The use of an explosive so close to a prison holding hundreds of Islamist detainees will stoke fears of a growing threat of militancy in the world's top oil exporter.
State news agency SPA named the bomber as Abdullah Fahd Abdullah al-Rashed. It said he was born in 1997 and had never travelled outside of the kingdom.
SPA named the dead uncle as Rashid Ibrahim al Safyan, adding that Safyan had been a colonel, without elaborating.
The Islamic State group has called on supporters to carry out attacks in the kingdom and killed 25 people in two suicide bombings at Shi'ite Muslim mosques in the country's east in May.

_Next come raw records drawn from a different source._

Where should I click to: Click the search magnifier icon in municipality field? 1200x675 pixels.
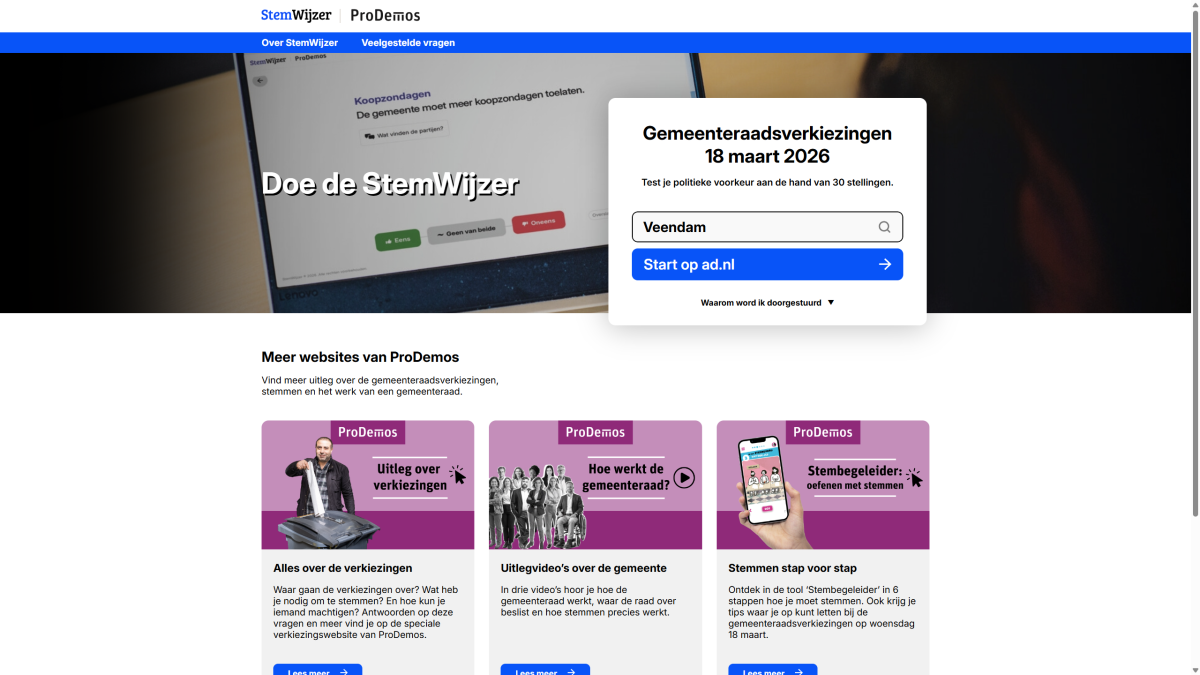click(x=884, y=227)
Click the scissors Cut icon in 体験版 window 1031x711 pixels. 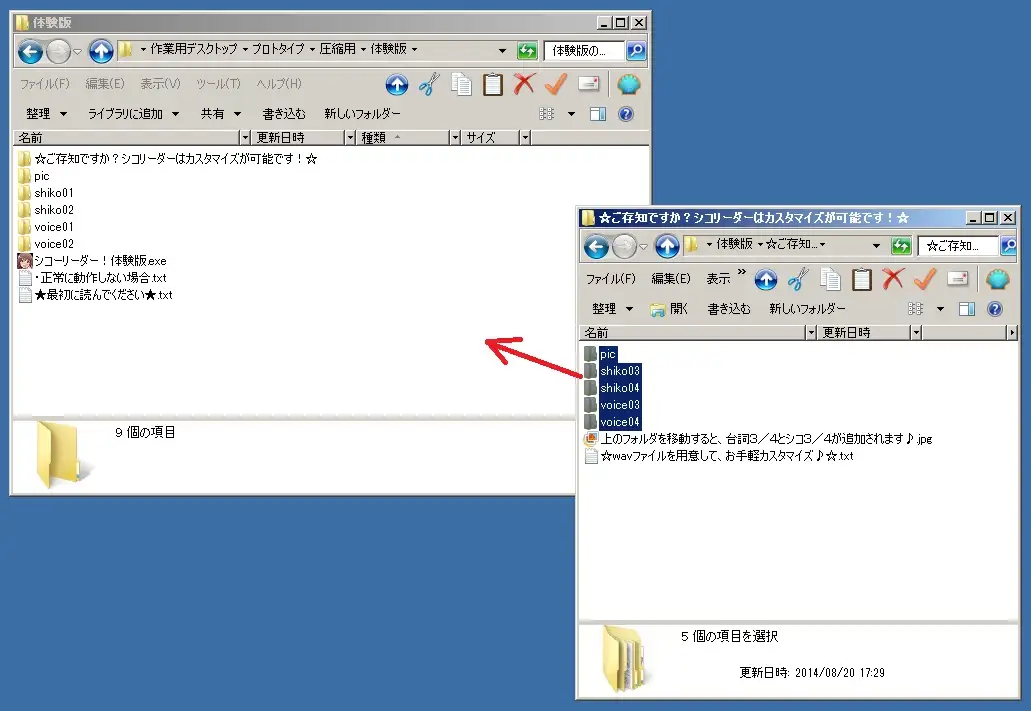pos(429,84)
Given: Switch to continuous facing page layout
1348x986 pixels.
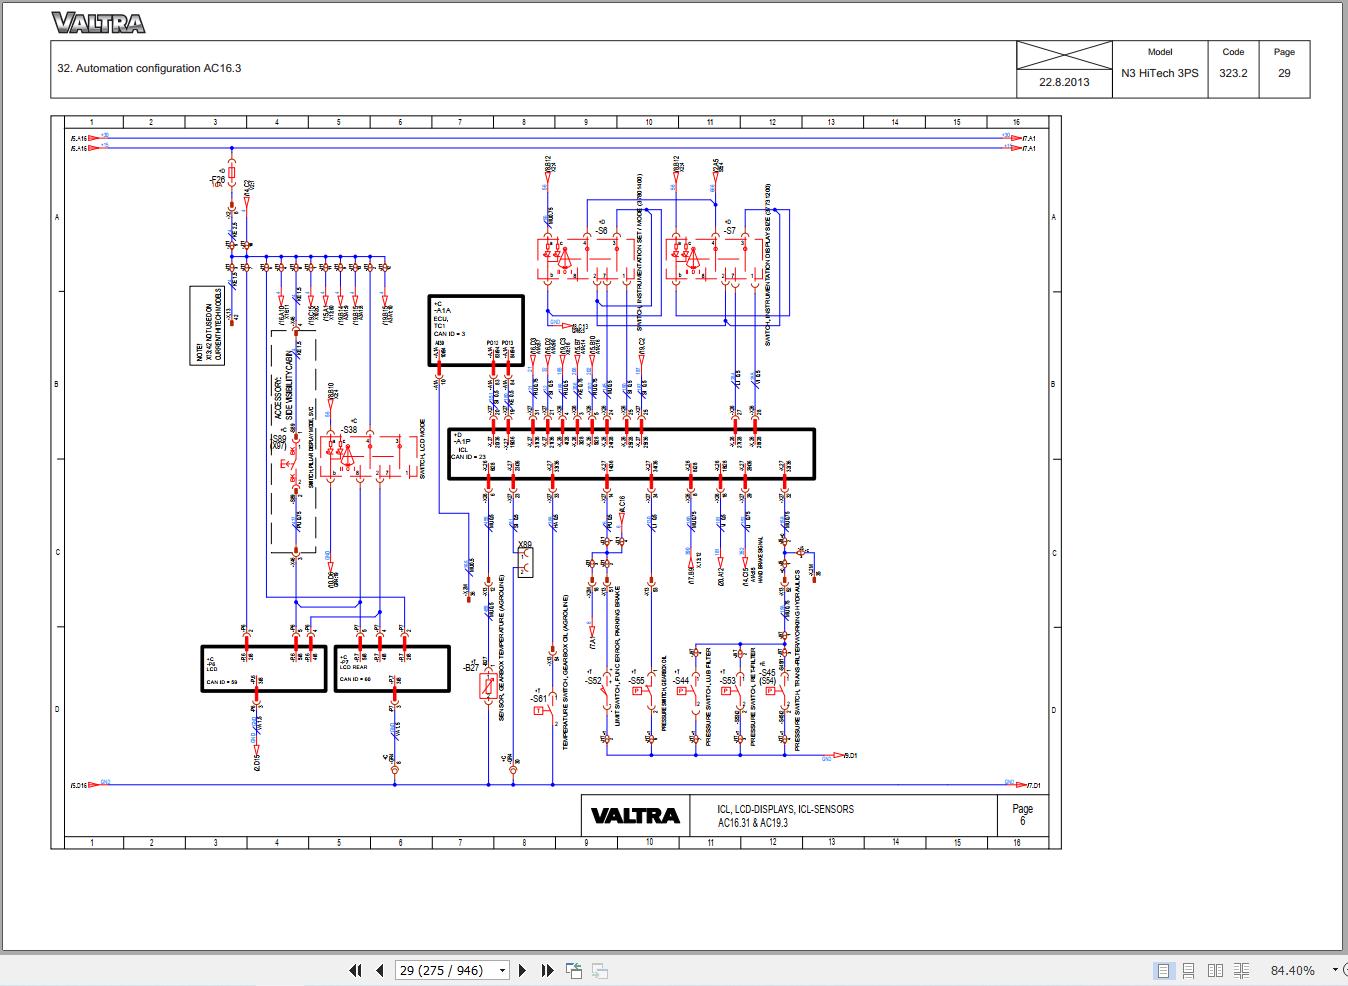Looking at the screenshot, I should coord(1241,970).
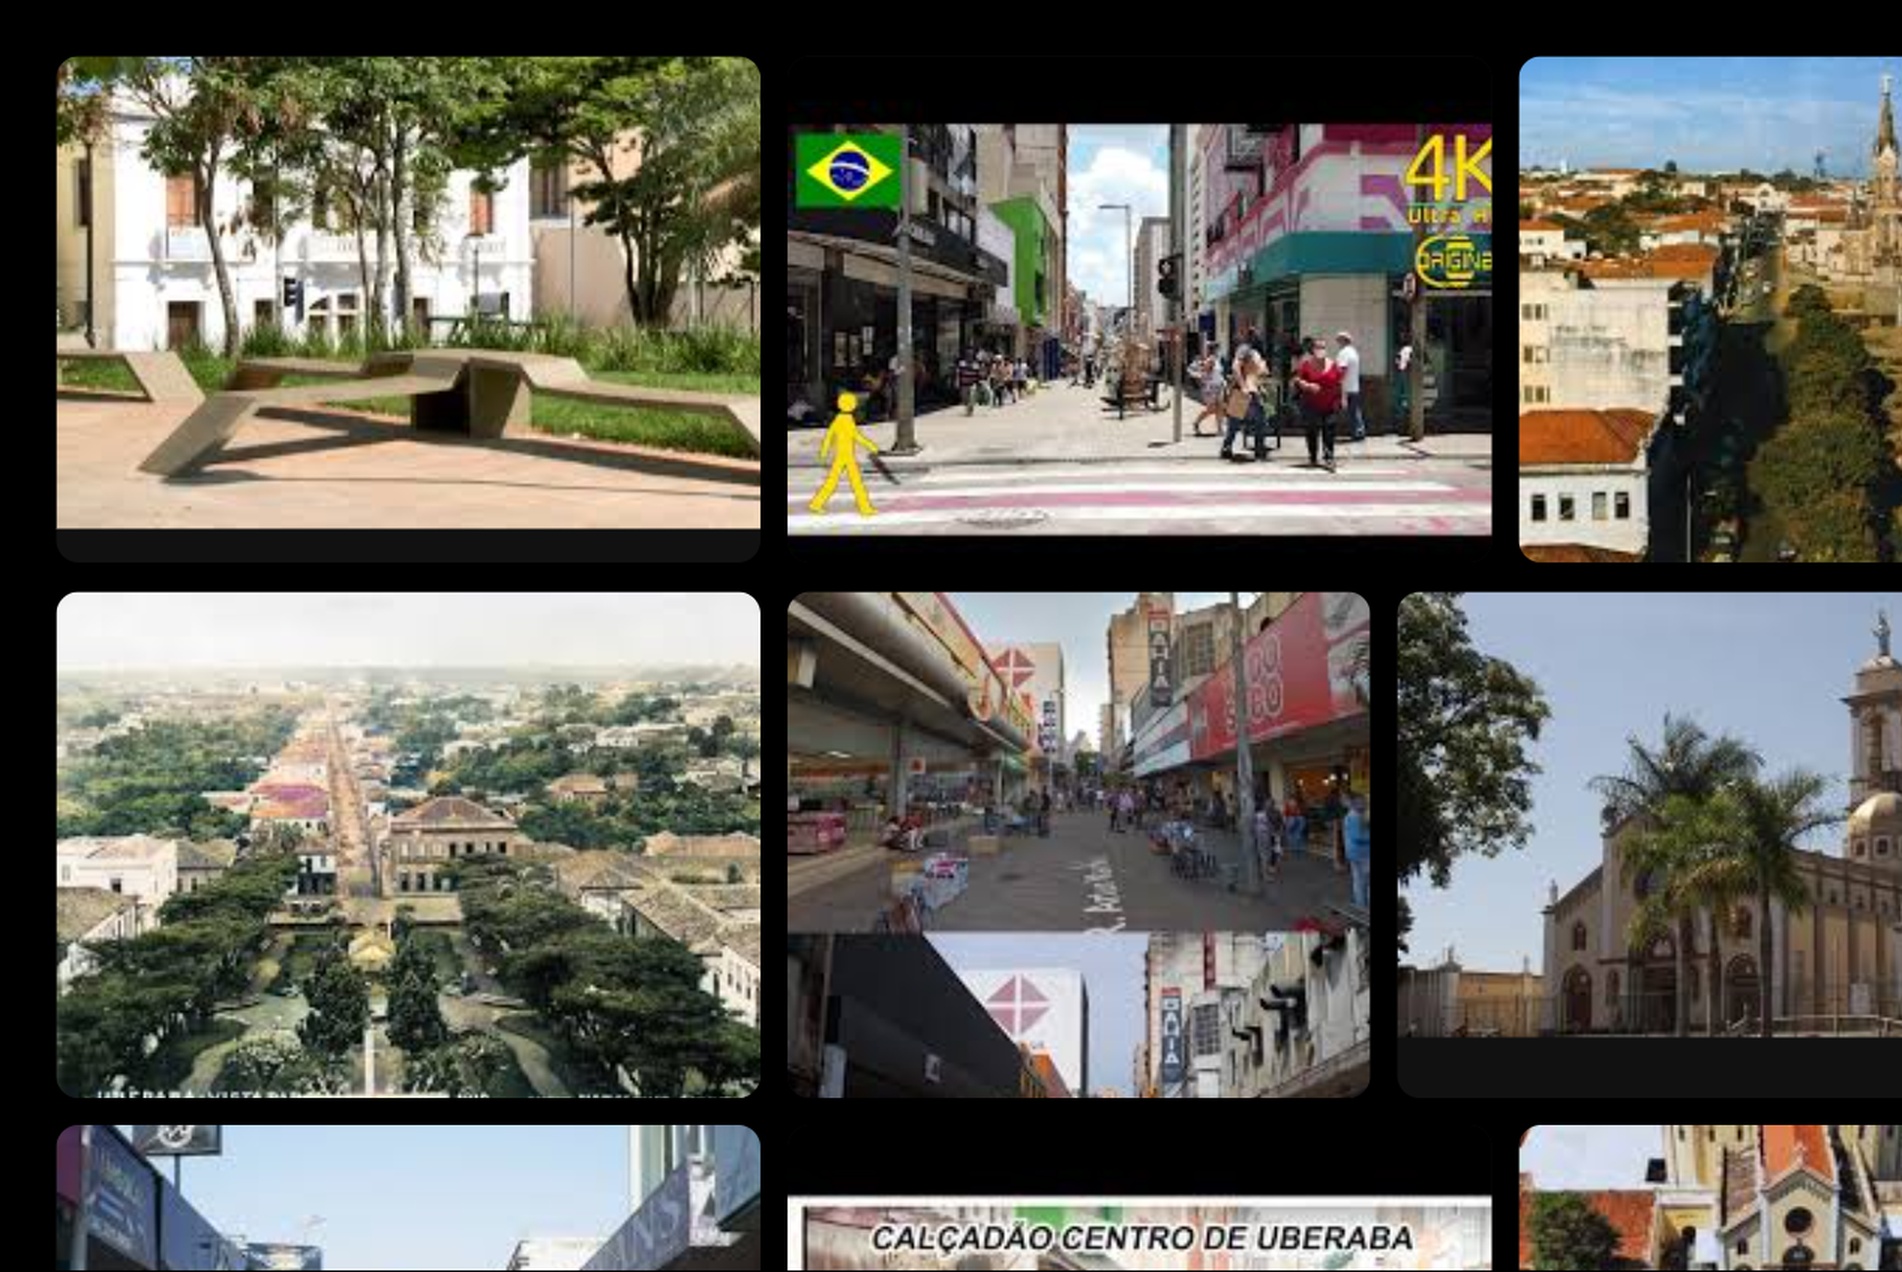Screen dimensions: 1902x1272
Task: Click the lower collage image below street photo
Action: tap(1077, 1015)
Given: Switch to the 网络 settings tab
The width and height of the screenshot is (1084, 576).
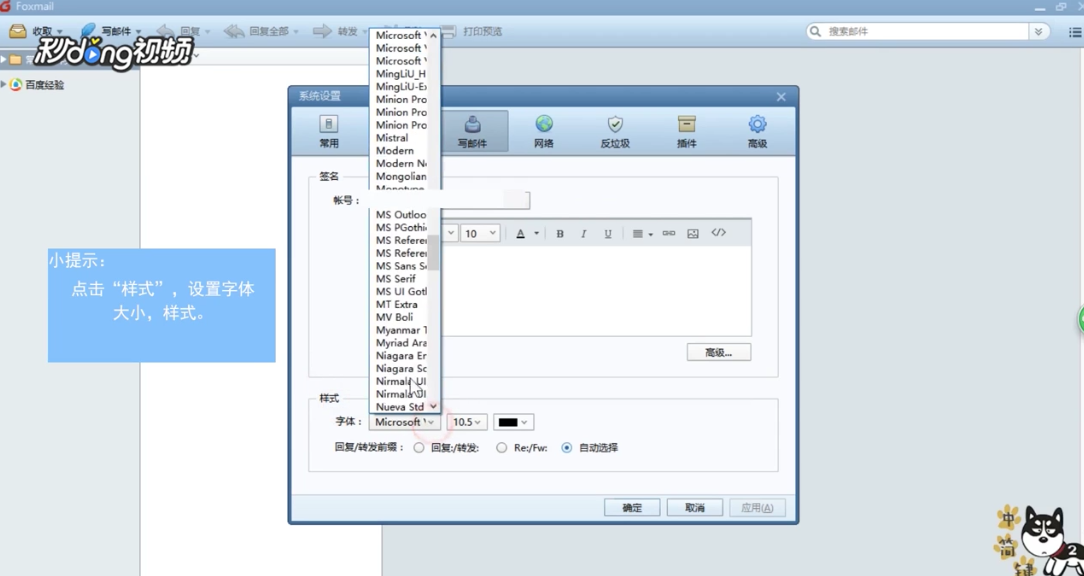Looking at the screenshot, I should [543, 131].
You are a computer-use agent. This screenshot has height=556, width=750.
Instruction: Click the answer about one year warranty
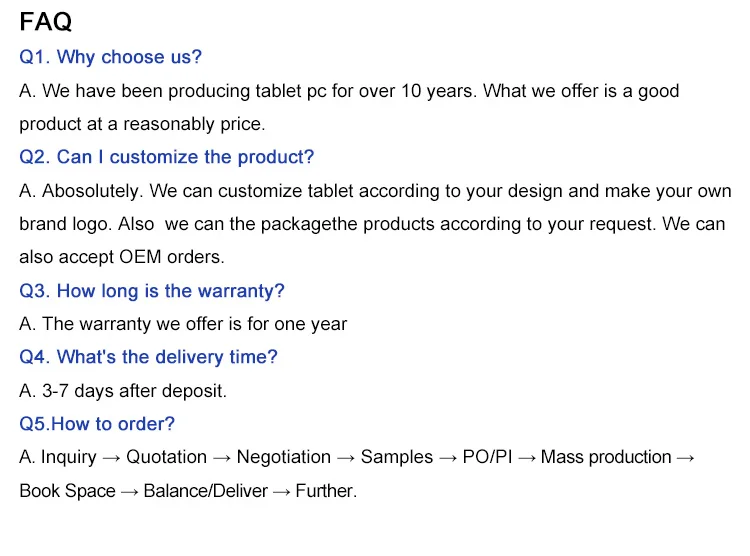tap(183, 324)

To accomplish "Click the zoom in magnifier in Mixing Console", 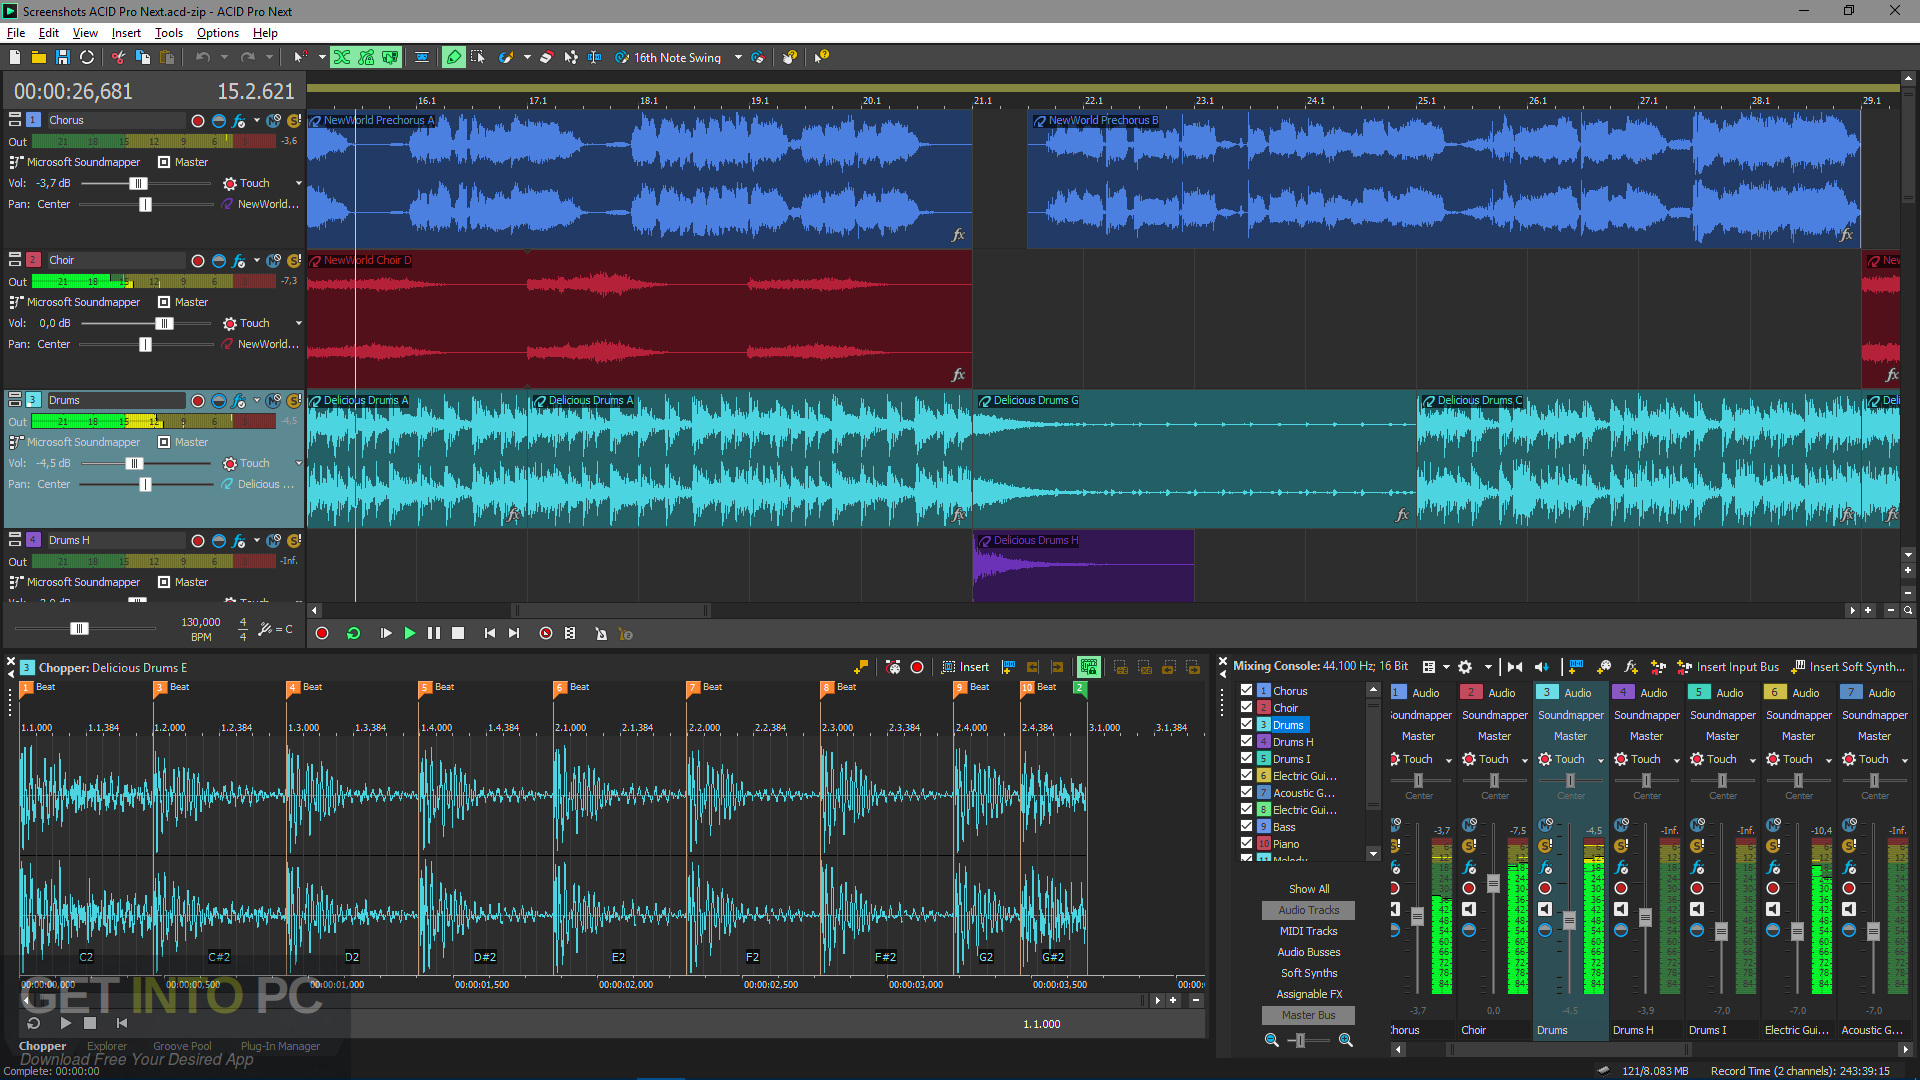I will [x=1346, y=1041].
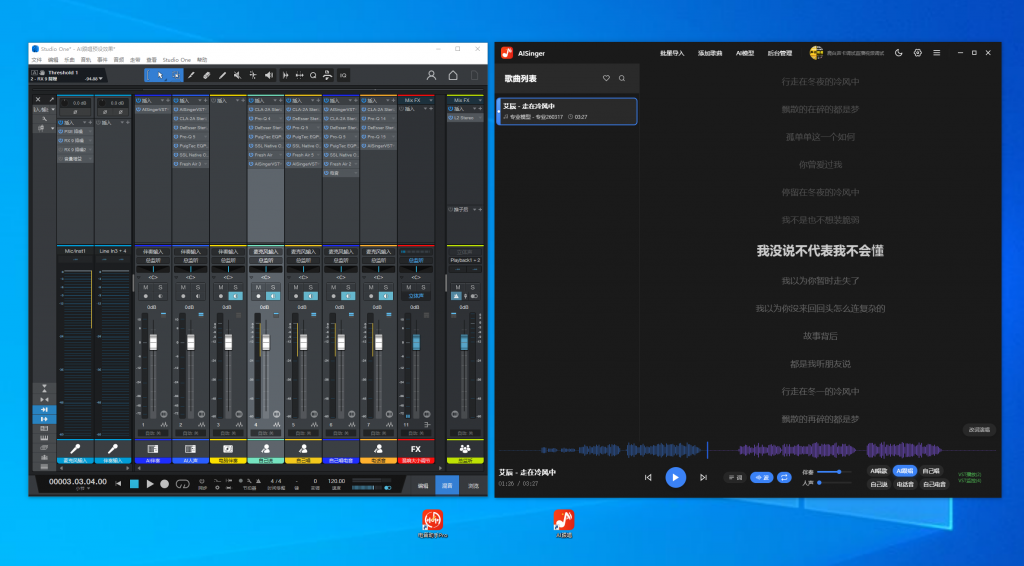This screenshot has height=566, width=1024.
Task: Click the play button in AISinger
Action: [676, 478]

"While security officers were manning one of the security checkpoints on Ha'er Road in Riyadh, they directed the driver of a suspected car to stop. The driver initiated an explosion which led to his death," the ministry said.
The road runs south from Riyadh to Ha'er prison, home to 1375 detainees mainly convicted of militant crimes.
The detention of thousands of Saudi Islamists accused or convicted of militancy over the past decade has angered many conservative Sunni Muslims in the kingdom, prompting some rare protests from 2011-13.
Two Saudis linked to a suicide bombing in Kuwait last month took part in those protests, local media reported at the time.